To tame this level of unpredictability, make sure you understand basic concurrency principles, how to ensure mutual exclusion in code blocks and how to decouple threads so they cannot interact in dangerous ways.
Understand mechanisms for the safe creation and destruction of objects in threads, and the correct primitives to reliably and quickly pass messages between thread contexts without introducing race conditions or blocking the threads unnecessarily.
Shutdown
We make great plans for how to construct our systems: how to create all the objects, how get all the plates to spin, and how to keep those objects running and those plates spinning.
Less attention is given to the other end of the lifecycle: how to bring the code to a graceful halt without leaking resources, locking up, or going wrong.
Shutting down your system and destroying all the objects is especially hard in a multi-threaded system. Objects that depend on inter-thread interactions can be particularly prone to subtle destruction problems: deadlock, dependency inversion and the like.
As your application shuts down and destroys its worker objects, make sure you can't leave one object attempting to use another that has already been deleted. Don't enqueue threaded callbacks that target objects which have been deleted on another thread.

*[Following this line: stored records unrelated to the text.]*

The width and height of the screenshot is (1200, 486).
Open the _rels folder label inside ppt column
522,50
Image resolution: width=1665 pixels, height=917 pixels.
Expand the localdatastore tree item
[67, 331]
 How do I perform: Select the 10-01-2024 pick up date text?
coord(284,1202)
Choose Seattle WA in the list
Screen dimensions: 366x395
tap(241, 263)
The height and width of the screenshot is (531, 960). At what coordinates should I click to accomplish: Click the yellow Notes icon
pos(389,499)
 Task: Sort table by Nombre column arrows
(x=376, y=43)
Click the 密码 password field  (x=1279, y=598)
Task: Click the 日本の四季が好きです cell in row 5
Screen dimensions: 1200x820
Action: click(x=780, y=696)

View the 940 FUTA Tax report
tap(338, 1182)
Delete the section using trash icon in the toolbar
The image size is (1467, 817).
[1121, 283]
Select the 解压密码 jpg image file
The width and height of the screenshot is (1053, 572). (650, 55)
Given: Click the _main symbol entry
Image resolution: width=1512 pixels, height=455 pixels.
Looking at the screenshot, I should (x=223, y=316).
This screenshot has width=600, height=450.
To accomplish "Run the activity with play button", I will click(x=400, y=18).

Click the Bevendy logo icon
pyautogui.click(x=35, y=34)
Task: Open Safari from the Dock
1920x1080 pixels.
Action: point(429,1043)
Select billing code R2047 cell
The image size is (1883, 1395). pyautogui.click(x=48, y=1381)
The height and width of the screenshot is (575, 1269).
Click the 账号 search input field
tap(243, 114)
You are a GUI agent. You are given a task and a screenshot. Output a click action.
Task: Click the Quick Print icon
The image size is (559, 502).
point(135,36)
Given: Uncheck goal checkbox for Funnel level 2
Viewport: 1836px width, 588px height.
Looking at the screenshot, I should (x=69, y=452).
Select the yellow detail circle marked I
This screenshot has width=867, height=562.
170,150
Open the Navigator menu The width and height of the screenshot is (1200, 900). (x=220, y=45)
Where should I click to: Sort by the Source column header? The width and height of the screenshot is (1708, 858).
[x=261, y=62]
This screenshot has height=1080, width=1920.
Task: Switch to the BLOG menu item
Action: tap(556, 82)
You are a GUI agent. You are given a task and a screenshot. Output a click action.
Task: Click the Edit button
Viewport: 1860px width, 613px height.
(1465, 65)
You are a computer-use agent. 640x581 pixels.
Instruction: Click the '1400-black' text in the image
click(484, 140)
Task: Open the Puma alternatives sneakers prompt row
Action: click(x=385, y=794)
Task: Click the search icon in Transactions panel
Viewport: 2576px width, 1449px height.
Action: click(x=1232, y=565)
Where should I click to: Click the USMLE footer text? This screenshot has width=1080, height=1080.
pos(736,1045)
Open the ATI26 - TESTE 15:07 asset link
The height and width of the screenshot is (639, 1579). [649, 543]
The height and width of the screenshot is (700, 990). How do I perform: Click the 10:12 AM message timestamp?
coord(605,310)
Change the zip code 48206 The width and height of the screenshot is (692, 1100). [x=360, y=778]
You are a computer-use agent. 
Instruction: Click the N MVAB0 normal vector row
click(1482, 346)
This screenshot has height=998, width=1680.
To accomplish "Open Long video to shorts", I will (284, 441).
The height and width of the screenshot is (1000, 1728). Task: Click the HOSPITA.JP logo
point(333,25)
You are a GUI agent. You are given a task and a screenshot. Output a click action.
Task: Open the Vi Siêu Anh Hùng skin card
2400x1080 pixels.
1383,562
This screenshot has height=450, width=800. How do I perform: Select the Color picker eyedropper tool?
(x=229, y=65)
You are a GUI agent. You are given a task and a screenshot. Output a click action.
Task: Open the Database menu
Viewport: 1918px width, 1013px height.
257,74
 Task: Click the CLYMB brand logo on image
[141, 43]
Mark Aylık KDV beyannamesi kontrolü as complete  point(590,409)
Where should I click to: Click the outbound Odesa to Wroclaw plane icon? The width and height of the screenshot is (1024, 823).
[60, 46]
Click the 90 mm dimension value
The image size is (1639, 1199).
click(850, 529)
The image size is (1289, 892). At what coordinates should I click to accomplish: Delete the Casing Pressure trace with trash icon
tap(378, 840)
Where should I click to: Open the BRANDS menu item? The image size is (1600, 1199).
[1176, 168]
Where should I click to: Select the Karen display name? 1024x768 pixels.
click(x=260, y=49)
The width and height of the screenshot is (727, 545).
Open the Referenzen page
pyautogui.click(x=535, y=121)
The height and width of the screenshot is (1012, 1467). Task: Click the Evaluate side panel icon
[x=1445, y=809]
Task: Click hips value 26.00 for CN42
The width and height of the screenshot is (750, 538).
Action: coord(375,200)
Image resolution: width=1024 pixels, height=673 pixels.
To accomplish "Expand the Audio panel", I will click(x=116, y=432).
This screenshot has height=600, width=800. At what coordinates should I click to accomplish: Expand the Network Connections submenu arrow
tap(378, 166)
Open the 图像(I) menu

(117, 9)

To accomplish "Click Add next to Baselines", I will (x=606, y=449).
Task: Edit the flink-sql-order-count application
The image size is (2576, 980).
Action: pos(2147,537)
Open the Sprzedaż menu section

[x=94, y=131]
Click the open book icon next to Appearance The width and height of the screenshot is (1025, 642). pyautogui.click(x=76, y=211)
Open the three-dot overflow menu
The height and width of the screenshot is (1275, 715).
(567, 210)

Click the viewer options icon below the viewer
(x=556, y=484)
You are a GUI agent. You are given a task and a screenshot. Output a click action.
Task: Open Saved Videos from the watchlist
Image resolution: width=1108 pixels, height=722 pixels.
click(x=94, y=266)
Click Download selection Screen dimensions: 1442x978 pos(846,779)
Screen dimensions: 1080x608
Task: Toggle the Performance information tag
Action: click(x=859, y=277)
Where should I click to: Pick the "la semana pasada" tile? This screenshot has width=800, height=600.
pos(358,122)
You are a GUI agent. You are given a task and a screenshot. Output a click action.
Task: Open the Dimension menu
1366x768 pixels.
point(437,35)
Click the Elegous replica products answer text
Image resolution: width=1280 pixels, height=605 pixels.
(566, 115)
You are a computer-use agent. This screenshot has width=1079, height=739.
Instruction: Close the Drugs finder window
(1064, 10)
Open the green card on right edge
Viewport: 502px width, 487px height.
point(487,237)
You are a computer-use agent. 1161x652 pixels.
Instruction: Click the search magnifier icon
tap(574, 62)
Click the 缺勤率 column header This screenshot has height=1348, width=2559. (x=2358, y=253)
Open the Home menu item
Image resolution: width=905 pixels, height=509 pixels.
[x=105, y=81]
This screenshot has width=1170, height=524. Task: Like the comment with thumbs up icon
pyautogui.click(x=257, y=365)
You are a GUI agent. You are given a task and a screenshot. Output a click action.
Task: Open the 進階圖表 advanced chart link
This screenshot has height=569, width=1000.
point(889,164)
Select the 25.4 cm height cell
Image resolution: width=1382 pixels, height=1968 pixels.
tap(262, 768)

Make sure that you thoroughly test your code for destruction issues as well as construction issues. Test it in an environment where you can control threading issues with mock objects, but also cover it with integration tests that glue real parts of the system together — the particular timings and order of operations there may highlight other shutdown problems.
The moral of the story
The unexpected is not the unusual. You need to write your code in the light of this.
It's important to think about these issues early on in your code development. You can't tack this kind of correctness as an afterthought; the problems are insidious and run deeply into the grain of your code. Such demons are very hard to exorcise after the code has been fleshed out.
Writing good code is not about being an optimist or a pessimist. It's not about how much water is in the glass right now. It's about making a water-tight glass so that there will be no spillages, no matter how much water the glass contains.